The Law on Admissibility of Statements

9 The admissibility of statements from an accused person is governed by s 122(5) of the Criminal Procedure Code (Cap 68, 1985 Rev Ed) (“CPC”) which is similar to s 24 of the Evidence Act (Cap 97, 1997 Rev Ed). For present purposes, I need set out only s 122(5) which states:

Where any person is charged with an offence any statement, whether it amounts to a confession or not or is oral or in writing, made at any time, whether before or after that person is charged and whether in the course of a police investigation or not, by that person to or in the hearing of any police officer of or above the rank of sergeant shall be admissible at his trial in evidence and, if that person tenders himself as a witness, any such statement may be used in cross-examination and for the purpose of impeaching his credit:

Provided that the court shall refuse to admit such statement or allow it to be used as aforesaid if the making of the statement appears to the court to have been caused by any inducement, threat or promise having reference to the charge against such person, proceeding from a person in authority and sufficient, in the opinion of the court, to give such person grounds which would appear to him reasonable for supposing that by making it he would gain any advantage or avoid any evil of a temporal nature in reference to the proceedings against him.

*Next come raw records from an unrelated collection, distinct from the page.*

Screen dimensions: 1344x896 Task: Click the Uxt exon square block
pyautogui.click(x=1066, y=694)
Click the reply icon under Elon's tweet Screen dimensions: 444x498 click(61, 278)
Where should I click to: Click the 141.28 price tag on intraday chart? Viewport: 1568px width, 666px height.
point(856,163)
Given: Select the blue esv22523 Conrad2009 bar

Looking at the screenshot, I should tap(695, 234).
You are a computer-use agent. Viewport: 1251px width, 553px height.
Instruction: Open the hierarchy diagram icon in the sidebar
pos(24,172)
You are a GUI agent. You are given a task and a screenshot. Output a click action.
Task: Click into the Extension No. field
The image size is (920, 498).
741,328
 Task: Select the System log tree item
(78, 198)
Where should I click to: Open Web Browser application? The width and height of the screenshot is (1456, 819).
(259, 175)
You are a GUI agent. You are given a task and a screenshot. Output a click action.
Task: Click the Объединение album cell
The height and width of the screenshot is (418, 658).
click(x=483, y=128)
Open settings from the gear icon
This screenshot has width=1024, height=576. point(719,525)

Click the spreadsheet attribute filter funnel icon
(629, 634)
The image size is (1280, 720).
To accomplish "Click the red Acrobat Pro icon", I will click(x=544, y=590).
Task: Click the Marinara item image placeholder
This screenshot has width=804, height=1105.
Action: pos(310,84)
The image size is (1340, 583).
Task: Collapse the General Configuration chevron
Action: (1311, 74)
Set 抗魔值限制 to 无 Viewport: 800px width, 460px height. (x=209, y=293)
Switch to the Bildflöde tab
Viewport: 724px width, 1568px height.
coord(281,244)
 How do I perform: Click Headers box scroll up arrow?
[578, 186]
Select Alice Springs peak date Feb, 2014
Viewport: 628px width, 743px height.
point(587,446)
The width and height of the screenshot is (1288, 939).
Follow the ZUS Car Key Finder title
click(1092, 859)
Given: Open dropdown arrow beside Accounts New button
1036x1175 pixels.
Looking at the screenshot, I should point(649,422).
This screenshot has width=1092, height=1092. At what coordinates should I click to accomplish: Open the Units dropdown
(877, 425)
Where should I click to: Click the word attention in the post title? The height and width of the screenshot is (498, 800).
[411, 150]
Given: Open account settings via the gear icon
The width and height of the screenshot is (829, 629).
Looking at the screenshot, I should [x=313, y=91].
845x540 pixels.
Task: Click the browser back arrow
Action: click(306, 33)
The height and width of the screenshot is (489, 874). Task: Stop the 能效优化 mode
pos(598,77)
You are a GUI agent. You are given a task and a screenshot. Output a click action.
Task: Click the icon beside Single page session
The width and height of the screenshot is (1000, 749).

10 However, where an accused person simply denies that he made a statement attributed to him, the admissibility of the statement is not in issue and hence there is no need to conduct a voir dire. This is the fourth typical situation referred to by the Privy Council in Seeraj Ajodha v The State [1982] A C 204 (“Ajodha”). Lord Bridge of Harwich said at 221 and 222:

It may be helpful if their Lordships indicate their understanding of the principles applicable by considering how the question should be resolved in four typical situations most likely to be encountered in practice. (1) The accused admits making the statement (orally or in writing) but raises the issue that it was not voluntary. This is a simple case where the judge must rule on admissibility and, if he admits the evidence of the statement, leave to the jury all question as to its value and weight. (2) The accused, as in each of the instant appeals, denies authorship of the written statement but claims that he signed it involuntarily. Again, for the reasons explained, the judge must rule on admissibility, and, if he admits the statement, leave all issues of fact as to the circumstances of the making and signing of the statement for the jury to consider and evaluate. (3) The evidence tendered or proposed to be tendered by the prosecution itself indicates that the circumstances in which the statement was taken could arguably lead to the conclusion that the statement was obtained by fear of prejudice or hope of advantage excited or held out by a person in authority. In this case,...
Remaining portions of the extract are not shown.